* [What is required] Before copying, find the line below that contains "This screenshot has height=305, width=1294."; then return it and all later lines exactly, up to and including the final line, with no pictures.

-------- Supplied data

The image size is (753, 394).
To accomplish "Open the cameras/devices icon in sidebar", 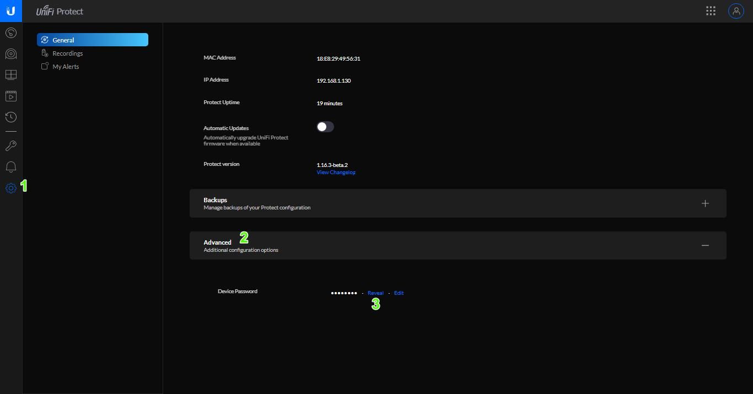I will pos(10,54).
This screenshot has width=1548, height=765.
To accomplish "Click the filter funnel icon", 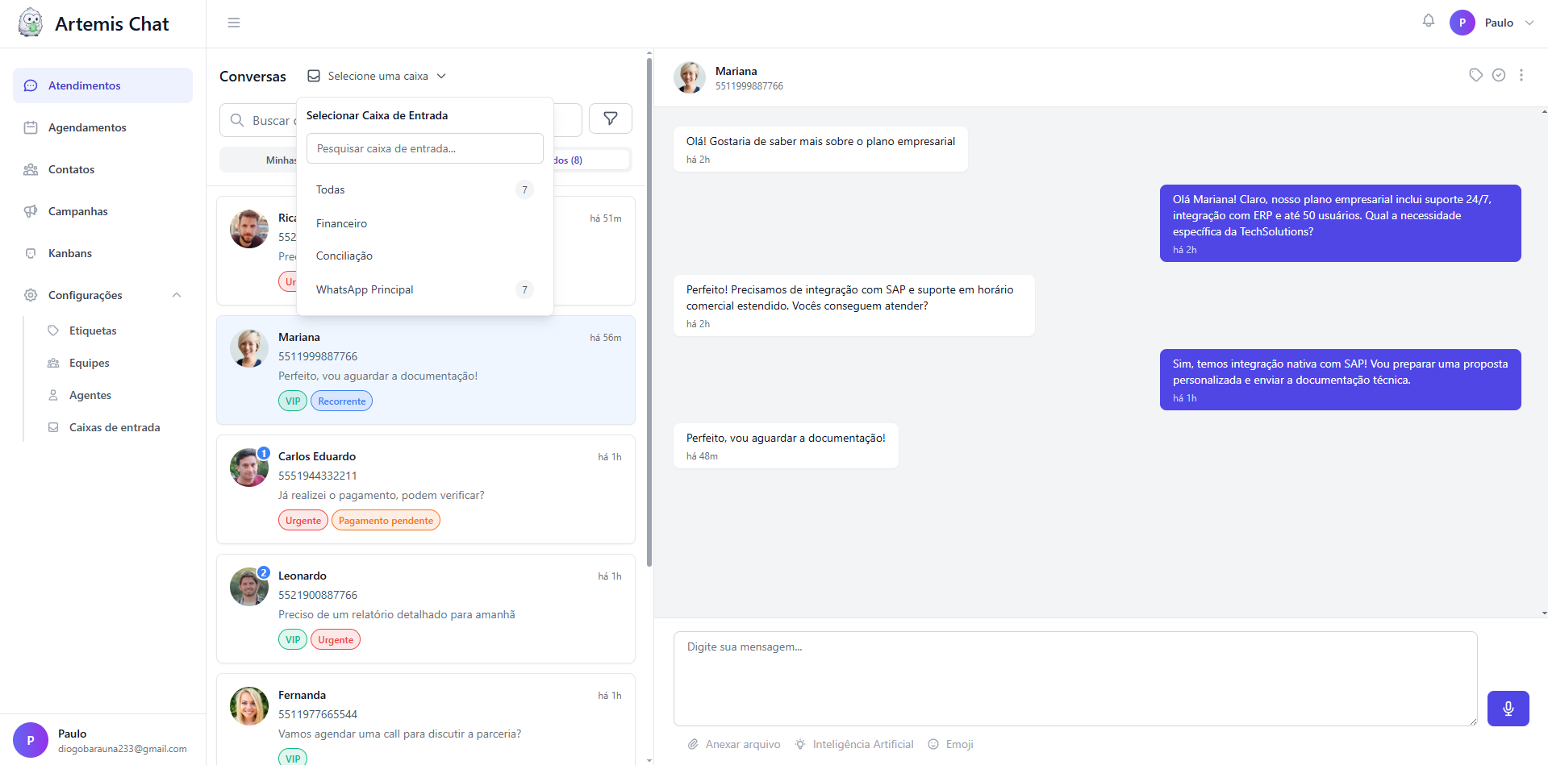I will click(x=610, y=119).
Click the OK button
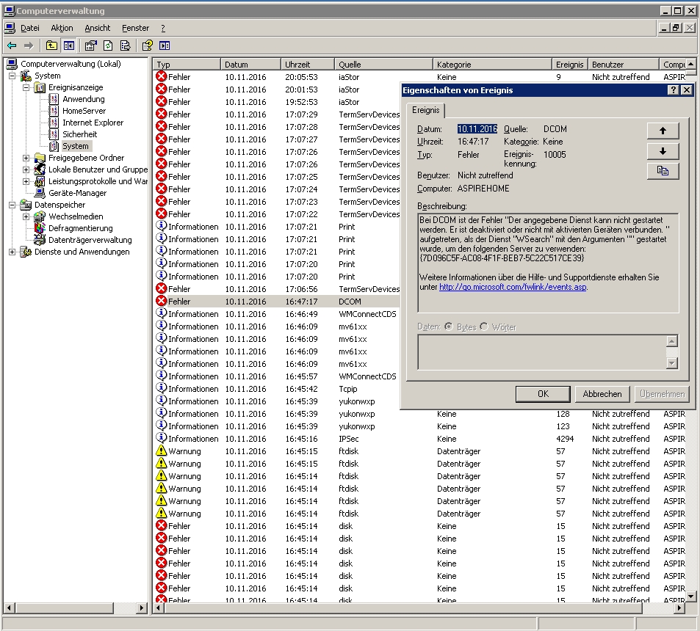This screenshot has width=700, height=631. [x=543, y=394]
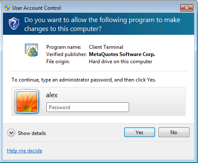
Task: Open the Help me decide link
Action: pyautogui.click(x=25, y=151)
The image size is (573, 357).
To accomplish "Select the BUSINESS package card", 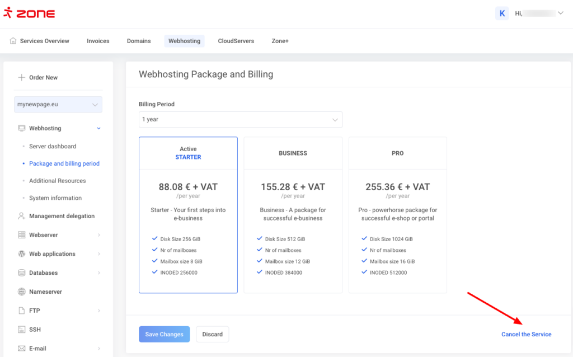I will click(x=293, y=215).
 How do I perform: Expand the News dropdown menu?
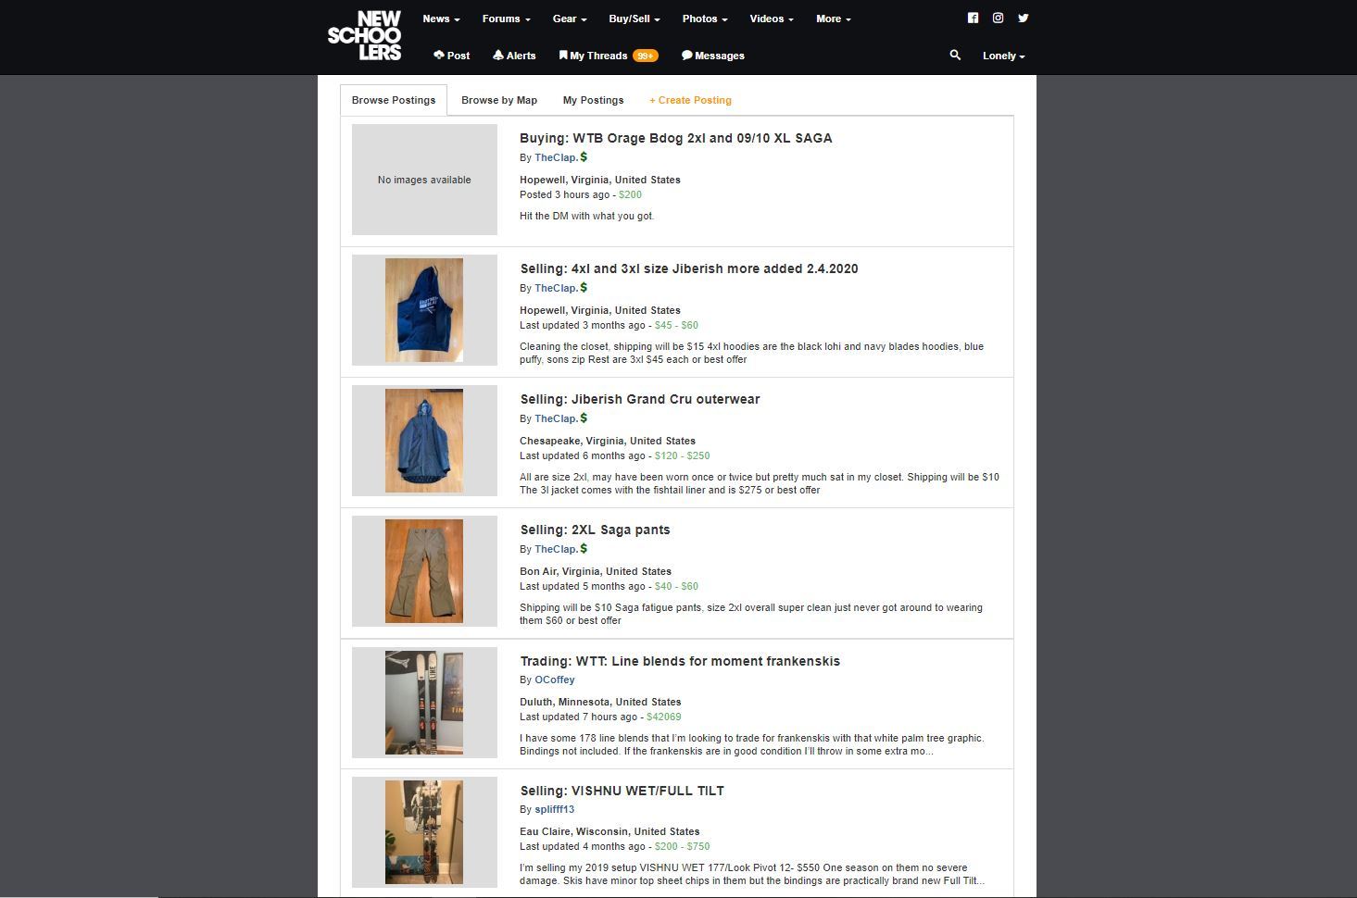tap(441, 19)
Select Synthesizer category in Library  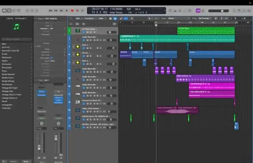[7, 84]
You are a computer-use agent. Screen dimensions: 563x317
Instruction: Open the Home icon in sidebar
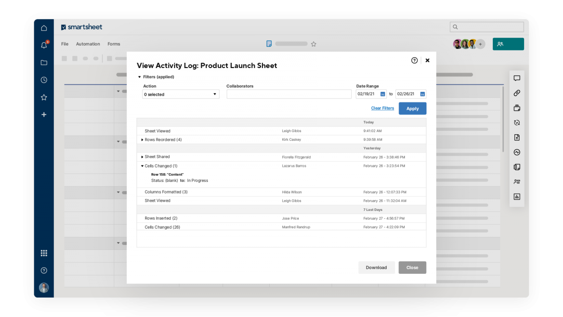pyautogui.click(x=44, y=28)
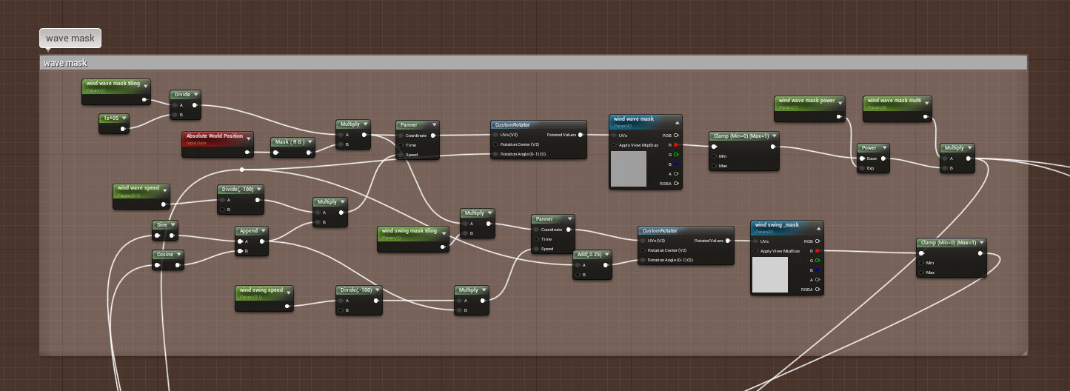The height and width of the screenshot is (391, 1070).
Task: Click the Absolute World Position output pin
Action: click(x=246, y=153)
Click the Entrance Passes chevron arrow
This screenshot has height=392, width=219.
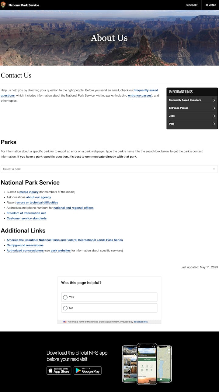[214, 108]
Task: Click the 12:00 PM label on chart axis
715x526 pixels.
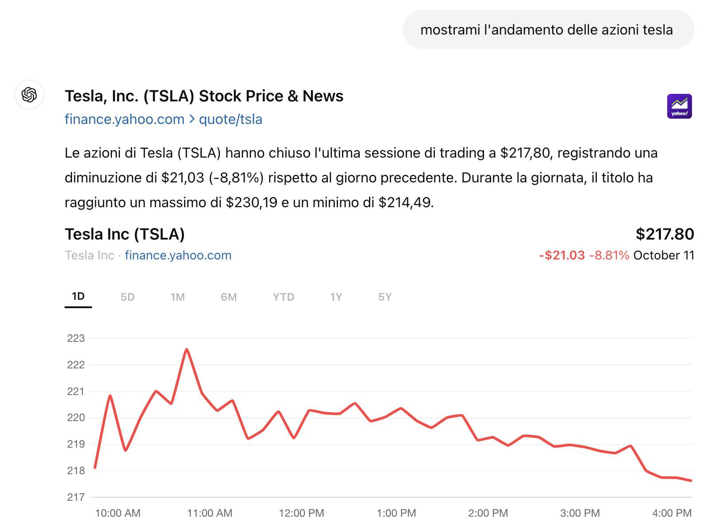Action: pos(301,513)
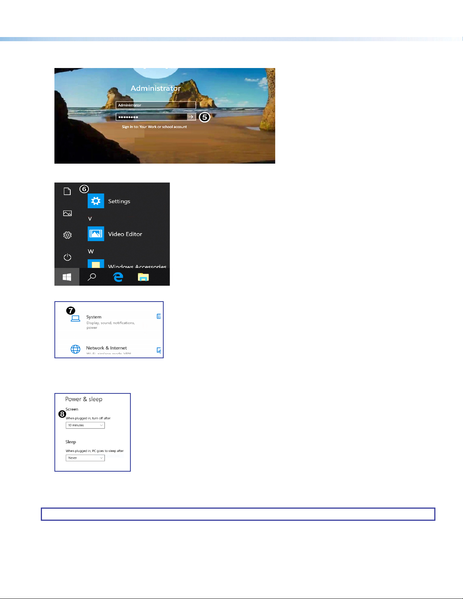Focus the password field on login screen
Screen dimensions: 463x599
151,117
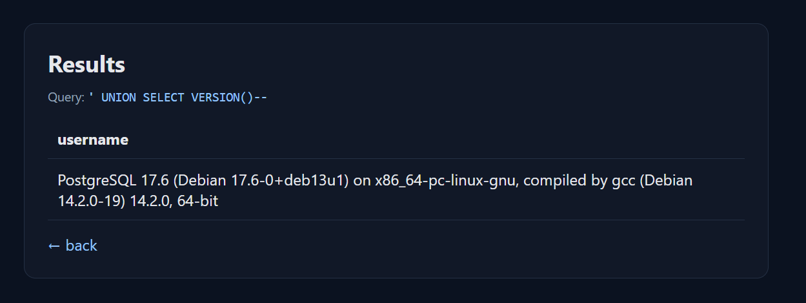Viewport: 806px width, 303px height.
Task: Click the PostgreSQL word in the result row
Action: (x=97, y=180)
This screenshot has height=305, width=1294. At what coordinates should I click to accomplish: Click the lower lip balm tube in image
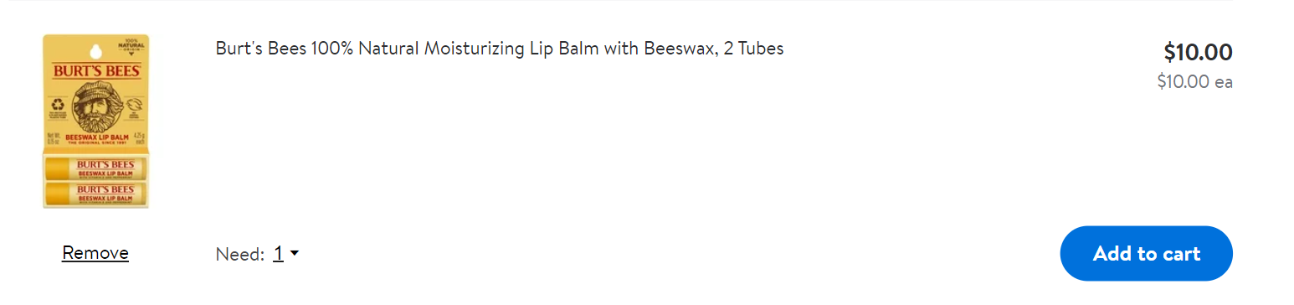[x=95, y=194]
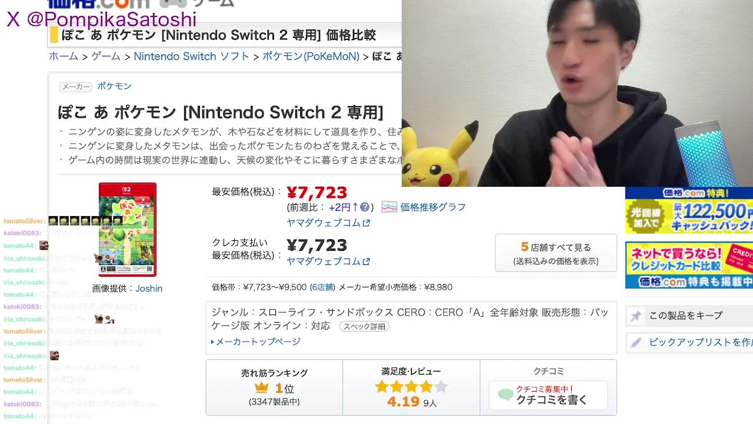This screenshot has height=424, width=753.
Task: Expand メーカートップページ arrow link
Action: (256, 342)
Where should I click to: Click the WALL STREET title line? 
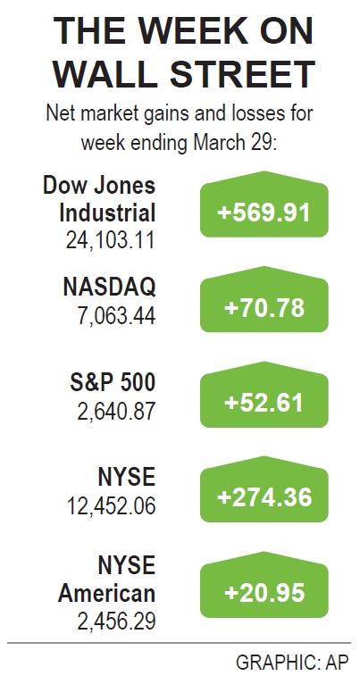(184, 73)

----------------

* [Reply to the exercise]
This screenshot has height=305, width=1294. At what coordinates should I click to accomplish: Click the lower lip balm tube in image
[x=95, y=194]
This screenshot has height=424, width=753.
Task: Expand メーカートップページ arrow link
Action: (256, 342)
Where should I click to: Click the WALL STREET title line? 
(184, 73)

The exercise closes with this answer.